### About this task
What lines of the data hold the string "computer"? Copy them all.

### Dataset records
──────────
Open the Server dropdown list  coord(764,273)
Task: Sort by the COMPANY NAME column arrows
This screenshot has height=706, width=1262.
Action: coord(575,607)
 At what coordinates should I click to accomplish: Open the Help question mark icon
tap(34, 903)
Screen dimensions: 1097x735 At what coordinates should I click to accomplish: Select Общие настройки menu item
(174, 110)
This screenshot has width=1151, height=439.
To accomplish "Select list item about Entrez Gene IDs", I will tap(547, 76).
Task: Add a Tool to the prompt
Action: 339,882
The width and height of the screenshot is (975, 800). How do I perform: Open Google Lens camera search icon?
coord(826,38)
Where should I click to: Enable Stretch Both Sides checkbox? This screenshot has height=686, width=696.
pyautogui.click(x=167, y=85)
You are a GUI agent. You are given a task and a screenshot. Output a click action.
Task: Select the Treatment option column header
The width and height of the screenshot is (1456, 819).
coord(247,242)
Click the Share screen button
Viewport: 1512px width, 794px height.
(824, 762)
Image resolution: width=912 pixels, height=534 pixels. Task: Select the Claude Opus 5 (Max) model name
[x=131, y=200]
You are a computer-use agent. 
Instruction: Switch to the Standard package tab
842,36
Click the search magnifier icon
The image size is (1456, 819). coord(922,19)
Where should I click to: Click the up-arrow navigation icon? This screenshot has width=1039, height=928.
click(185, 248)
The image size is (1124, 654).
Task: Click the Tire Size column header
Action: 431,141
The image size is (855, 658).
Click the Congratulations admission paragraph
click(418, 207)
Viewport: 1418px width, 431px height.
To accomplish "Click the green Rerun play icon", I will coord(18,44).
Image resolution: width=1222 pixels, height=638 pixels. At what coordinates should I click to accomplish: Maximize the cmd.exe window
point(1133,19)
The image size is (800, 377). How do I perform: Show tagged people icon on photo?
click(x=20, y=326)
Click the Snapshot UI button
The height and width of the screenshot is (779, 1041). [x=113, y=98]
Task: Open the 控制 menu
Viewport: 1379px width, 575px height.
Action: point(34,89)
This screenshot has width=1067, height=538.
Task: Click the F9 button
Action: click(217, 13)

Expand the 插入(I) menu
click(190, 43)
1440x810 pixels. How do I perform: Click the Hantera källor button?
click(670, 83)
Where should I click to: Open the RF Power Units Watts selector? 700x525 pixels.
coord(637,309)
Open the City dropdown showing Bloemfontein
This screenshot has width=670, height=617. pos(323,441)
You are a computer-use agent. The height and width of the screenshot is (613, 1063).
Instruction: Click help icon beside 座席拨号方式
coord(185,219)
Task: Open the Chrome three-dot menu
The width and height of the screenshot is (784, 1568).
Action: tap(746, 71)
──────────
### Answer space
You are a computer-use agent. 
You are a computer-use agent. The height and width of the screenshot is (613, 1063).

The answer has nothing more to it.